Date: September 1998. Last modified: $Date: 1998/10/14 20:17:13 $
Status: An attempt to give a high-level plan of the architecture of the Semantic WWW. Editing status: Draft. Comments welcome
A road map for the future, an architectural plan untested by anything except thought experiments.
This was written as part of a requested road map for future Web design, from a level of 20,000ft. It was spun off from an Architectural overview for an area which required more elaboration than that overview could afford.
Necessarily, from 20,000 feet, large things seem to get a small mention. It is architecture, then, in the sense of how things hopefully will fit together. So we should recognize that while it might be slowly changing, this is also a living document.
This document is a plan for achieving a set of connected applications for data on the Web in such a way as to form a consistent logical web of data (semantic web).
The Web was designed as an information space, with the goal that it should be useful not only for human-human communication, but also that machines would be able to participate and help. One of the major obstacles to this has been the fact that most information on the Web is designed for human consumption, and even if it was derived from a database with well defined meanings (in at least some terms) for its columns, that the structure of the data is not evident to a robot browsing the web. Leaving aside the artificial intelligence problem of training machines to behave like people, the Semantic Web approach instead develops languages for expressing information in a machine processable form.

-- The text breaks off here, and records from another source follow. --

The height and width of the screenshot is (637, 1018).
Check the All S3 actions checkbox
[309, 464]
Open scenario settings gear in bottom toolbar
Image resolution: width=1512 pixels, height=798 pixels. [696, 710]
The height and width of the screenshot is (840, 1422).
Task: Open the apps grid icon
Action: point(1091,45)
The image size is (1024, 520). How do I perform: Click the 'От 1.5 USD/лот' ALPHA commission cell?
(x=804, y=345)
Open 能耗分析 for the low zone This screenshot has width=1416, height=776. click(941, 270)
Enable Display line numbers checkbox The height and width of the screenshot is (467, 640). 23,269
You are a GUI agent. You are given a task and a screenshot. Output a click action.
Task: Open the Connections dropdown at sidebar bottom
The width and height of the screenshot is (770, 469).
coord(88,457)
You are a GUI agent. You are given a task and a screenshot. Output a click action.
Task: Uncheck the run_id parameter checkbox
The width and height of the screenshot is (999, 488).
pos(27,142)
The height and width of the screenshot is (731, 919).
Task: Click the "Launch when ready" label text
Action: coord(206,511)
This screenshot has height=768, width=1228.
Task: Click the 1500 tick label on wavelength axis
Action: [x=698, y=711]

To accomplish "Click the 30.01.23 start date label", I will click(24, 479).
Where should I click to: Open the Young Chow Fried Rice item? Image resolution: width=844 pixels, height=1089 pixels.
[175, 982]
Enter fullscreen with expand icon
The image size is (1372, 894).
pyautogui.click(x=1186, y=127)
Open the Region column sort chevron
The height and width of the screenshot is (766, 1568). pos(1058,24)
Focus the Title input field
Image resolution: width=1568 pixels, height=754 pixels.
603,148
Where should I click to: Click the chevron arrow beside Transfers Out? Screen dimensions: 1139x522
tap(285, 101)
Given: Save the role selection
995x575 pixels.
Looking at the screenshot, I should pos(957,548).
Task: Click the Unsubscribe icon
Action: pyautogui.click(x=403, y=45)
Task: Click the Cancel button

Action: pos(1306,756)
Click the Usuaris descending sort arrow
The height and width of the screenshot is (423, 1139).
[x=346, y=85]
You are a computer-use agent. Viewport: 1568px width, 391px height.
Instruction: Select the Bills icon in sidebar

This document gives a road map - a sequence for the incremental introduction of technology to take us, step by step, from the Web of today to a Web in which machine reasoning will be ubiquitous and devastatingly powerful.
It follows the note on the architecture of the Web, which defines existing design decisions and principles for what has been accomplished to date.
The Semantic Web is a web of data, in some ways like a global database. The rationale for creating such an infrastructure is given elsewhere [Web future talks &c] here I only outline the architecture as I see it.
When looking at a possible formulation of a universal Web of semantic assertions, the principle of minimalist design requires that it be based on a common model of great generality. Only when the common model is general can any prospective application be mapped onto the model. The general model is the Resource Description Framework.
See the RDF Model and Syntax Specification
Being general, this is very simple. Being simple there is nothing much you can do with the model itself without layering many things on top. The basic model contains just the concept of an assertion, and the concept of quotation - making assertions about assertions. This is introduced because (a) it will be needed later anyway and (b) most of the initial RDF applications are for data about data ("metadata") in which assertions about assertions are basic, even before logic. (Because for the target applications of RDF, assertions are part of a description of some resource, that resource is often an implicit parameter and the assertion is known as a property of a resource).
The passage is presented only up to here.